Com a revolução informacional das redes digitais, o domínio do espaço-tempo incrementou o poder do capital financeiro, aquele desvinculado do setor produtivo. As novas tecnologias e as formas de gestão toyotista [modo de organização da produção capitalista originário do Japão, após a Segunda Guerra Mundial, que adquiriu projeção global] intensificam o ritmo de trabalho, diminuindo o tempo que homens e mulheres têm para si. Depois de abolir o tempo concreto da vida, regida pelo ciclo vital, impondo o tempo abstrato medido e controlado pelos aparatos tecnológicos (mecânicos ou digitais), o capital opera uma redução do tempo de vida a tempo de trabalho, esvaziando o sentido da existência humana. Por isso, as novas tecnologias adquirem o único sentido da economia de tempo. Portanto, em vez de ser o campo do desenvolvimento humano, como disse Marx, o tempo de vida na era do capital financeiro tende a ser colonizado pelo tempo de trabalho abstrato. Aprofunda-se desse modo a alienação e o estranhamento.

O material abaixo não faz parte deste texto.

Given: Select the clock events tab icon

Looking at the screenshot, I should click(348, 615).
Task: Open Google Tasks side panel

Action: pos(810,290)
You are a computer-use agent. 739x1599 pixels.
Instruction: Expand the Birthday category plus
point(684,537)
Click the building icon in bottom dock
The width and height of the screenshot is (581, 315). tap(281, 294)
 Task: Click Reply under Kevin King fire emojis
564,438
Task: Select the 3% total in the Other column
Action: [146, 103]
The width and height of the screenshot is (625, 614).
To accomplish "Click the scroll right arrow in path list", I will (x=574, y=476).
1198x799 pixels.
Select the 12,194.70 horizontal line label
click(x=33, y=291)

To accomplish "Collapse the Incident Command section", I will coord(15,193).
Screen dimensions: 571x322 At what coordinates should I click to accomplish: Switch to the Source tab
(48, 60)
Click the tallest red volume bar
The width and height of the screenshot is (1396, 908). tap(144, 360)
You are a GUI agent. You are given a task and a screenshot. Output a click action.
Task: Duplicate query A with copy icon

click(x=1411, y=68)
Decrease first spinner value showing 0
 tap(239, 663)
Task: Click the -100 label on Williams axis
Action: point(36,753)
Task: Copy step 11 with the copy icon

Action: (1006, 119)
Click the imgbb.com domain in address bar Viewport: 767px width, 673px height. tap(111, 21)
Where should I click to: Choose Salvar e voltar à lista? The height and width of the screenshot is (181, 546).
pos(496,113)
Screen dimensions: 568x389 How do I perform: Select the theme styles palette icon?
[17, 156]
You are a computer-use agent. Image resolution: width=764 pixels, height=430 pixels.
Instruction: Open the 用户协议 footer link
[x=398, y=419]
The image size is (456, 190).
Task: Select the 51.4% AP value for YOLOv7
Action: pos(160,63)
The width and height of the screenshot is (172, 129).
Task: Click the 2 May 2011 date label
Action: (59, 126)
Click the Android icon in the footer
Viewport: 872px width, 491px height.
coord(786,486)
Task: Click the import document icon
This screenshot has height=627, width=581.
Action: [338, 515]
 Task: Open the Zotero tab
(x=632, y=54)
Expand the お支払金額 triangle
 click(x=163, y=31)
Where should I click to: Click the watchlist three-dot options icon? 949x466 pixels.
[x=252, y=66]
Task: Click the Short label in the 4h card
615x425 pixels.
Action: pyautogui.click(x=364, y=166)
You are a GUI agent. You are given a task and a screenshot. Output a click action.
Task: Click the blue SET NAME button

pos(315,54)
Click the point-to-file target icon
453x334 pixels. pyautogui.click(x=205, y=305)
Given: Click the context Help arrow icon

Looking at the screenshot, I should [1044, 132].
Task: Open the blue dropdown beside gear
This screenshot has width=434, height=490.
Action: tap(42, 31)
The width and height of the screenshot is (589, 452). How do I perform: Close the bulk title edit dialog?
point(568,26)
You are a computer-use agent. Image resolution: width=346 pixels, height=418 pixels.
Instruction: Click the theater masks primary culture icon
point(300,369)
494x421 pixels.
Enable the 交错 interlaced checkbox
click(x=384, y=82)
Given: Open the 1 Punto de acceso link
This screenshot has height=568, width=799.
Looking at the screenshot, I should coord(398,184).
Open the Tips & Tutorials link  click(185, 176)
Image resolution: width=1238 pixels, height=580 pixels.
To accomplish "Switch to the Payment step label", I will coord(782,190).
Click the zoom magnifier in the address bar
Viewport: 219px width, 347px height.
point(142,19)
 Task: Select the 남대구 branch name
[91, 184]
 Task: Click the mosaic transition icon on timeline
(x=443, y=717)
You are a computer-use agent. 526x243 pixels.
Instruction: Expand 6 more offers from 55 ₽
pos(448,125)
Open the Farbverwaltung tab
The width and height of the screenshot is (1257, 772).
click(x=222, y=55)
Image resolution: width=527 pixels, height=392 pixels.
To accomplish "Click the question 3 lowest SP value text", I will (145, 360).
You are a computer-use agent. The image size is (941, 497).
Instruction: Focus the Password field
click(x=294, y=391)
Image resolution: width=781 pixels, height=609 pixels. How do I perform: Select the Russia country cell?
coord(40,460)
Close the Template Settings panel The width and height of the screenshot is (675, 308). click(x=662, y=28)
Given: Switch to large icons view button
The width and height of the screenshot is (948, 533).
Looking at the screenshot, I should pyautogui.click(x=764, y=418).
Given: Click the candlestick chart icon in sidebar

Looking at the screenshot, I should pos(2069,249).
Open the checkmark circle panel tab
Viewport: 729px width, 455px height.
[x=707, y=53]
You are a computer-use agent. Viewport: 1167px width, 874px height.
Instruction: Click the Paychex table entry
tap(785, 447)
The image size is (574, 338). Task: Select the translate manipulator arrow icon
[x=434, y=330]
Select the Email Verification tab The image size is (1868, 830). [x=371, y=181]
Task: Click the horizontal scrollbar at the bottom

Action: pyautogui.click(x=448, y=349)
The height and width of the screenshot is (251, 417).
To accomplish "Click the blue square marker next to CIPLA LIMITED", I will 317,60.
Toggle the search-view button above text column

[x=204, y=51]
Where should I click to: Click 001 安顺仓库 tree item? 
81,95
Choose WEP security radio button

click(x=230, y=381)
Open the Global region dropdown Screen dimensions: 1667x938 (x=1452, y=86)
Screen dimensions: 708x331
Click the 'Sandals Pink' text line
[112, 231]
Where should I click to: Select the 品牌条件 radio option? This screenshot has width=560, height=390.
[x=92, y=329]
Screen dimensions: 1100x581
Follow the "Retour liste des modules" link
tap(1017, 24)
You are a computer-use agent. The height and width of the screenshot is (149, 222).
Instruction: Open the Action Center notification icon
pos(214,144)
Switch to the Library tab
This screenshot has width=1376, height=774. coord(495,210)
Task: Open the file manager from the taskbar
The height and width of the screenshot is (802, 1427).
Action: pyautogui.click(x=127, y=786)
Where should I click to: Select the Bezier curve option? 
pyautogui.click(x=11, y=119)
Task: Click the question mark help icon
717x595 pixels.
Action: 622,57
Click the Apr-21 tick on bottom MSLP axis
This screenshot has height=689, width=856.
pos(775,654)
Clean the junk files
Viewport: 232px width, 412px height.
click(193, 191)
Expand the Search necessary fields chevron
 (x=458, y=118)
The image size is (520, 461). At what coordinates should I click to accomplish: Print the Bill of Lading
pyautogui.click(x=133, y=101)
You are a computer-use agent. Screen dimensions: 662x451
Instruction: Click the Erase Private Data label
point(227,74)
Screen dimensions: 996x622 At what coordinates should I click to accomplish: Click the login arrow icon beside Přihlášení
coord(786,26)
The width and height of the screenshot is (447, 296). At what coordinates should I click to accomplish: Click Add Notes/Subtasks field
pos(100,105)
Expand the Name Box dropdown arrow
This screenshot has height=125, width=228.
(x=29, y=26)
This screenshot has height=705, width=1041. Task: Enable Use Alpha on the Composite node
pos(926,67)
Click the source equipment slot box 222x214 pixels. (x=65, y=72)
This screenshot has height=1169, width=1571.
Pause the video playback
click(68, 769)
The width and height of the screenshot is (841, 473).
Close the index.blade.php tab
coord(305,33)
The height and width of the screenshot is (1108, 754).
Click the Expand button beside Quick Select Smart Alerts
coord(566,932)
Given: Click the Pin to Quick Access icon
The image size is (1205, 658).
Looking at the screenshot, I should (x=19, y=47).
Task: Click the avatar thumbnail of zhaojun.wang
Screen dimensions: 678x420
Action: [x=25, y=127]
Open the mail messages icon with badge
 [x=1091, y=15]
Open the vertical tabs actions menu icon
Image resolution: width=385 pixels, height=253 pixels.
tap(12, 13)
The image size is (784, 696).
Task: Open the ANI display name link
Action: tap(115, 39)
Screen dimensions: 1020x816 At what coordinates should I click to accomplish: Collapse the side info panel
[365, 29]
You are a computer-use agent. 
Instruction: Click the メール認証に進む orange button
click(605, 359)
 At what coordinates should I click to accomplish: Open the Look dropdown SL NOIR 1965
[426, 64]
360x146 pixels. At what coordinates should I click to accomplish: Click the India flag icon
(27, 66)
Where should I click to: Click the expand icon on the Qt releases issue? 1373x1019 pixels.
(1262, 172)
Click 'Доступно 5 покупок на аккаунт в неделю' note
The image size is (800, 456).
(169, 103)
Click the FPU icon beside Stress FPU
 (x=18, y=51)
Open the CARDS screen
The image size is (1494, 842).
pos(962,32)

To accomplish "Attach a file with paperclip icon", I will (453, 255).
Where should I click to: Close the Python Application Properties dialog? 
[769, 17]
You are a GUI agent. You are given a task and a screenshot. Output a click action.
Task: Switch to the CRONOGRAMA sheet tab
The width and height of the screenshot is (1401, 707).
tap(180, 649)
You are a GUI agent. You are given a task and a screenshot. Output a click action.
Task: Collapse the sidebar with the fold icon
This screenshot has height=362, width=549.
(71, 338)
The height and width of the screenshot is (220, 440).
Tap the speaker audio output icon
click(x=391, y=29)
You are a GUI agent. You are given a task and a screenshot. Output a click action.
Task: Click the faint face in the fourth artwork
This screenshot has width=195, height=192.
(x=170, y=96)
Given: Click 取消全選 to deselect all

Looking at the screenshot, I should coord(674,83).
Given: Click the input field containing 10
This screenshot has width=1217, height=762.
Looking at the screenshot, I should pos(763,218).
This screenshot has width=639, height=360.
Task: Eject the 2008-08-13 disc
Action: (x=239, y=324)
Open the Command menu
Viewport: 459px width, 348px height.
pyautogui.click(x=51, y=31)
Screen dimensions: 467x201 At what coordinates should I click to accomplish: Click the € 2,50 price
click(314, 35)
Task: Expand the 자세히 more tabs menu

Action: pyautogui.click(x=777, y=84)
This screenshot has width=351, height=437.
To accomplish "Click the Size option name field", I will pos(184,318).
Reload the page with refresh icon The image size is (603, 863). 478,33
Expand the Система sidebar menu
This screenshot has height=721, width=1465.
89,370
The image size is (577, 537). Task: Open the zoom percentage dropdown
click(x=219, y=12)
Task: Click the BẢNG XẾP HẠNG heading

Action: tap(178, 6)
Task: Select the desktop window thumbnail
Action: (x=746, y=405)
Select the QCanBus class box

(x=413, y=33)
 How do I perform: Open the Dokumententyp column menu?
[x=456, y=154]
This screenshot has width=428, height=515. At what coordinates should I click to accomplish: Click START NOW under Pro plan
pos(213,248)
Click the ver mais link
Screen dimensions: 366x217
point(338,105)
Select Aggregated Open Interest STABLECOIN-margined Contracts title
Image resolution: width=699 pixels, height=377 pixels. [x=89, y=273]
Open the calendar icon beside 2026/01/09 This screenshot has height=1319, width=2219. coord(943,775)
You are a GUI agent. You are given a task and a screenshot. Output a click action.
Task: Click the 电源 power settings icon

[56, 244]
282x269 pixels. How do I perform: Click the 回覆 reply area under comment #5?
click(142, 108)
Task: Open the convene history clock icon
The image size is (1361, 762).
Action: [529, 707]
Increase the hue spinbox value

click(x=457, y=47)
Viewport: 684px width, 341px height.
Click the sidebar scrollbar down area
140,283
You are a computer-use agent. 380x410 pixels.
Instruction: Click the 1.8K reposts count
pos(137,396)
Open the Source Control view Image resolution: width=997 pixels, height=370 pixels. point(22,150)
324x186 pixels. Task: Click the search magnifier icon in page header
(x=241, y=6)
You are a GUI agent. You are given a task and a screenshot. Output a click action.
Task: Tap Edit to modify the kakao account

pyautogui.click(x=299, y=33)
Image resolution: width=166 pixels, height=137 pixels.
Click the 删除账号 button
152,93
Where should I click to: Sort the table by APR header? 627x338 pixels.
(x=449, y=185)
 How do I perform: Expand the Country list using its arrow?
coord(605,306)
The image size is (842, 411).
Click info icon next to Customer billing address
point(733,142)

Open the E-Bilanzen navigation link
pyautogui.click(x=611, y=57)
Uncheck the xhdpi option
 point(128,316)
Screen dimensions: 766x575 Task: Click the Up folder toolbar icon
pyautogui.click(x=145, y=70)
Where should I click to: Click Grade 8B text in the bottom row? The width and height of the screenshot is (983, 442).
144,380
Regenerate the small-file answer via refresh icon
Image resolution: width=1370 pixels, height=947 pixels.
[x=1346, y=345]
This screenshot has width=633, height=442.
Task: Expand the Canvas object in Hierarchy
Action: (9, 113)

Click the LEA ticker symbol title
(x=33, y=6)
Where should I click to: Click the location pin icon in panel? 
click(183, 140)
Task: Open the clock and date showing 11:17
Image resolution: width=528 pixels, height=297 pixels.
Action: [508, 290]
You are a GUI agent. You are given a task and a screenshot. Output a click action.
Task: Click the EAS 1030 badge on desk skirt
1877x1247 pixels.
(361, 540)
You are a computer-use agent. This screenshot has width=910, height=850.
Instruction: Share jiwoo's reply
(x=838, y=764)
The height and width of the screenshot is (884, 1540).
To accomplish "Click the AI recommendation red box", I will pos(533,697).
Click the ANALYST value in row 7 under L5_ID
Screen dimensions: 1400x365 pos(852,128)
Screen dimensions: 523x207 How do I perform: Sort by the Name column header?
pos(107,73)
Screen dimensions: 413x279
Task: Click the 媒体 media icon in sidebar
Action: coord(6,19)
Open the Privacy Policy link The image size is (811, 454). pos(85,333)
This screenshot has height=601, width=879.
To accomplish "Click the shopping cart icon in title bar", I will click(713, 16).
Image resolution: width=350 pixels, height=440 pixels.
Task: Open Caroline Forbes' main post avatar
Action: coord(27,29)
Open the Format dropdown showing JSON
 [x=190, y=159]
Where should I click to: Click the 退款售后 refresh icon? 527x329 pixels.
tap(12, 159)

Fonte: Professor da Universidade Estadual Paulista Júlio de Mesquita Filho (Unesp), campus Marília, autor de Dimensões da Precarização do Trabalho – Ensaios de Sociologia do Trabalho (Projeto Editorial Praxis, 2013), Giovanni Alves.



APÓS O EXPEDIENTE


Buscando valorizar o tempo livre, as unidades do Sesc abrigam, em dezembro, diversas oficinas e encontros relacionados a novas tecnologias 


Um importante pilar de atuação do Sesc é a promoção de atividades voltadas à fruição do tempo livre. “Tempo livre é o tempo do lazer, da fruição sem compromisso, de experimentar o novo: um alimento diferente, uma atividade física nunca tentada, um filme inédito, um espetáculo de dança... É o tempo também de rever, reler, relembrar: um livro, uma peça de teatro, um show, o futebol com os amigos, aquela receita da avó”, afirma a técnica da Gerência de Artes Visuais e Tecnologia Melina Marson. “No Sesc, o tempo livre tem a mesma importância do tempo ‘produtivo’, pois é ele que nos alimenta para a vida”, completa.



Entre os destaques da programação de dezembro envolvendo novas tecnologias estão o Laboratório de Eletrônica Sonora Interativa, na unidade Sorocaba; Camisetaria: Criação de Estampas, no Pompeia; LAB Animação, no Vila Mariana; Lab-Livre – Desconstruindo Brinquedos Eletrônicos, em Campinas; Exploratório: Forma e Vivência em Modelagem 3D em Papel, no Ipiranga. No Sesc Belenzinho, será realizada a oficina de animação 3D, a atividade Web Design – Conceitos e Linguagens e o encontro Liberdade, Privacidade na Internet e a Neutralidade da Rede com Francisco Arlindo Alves.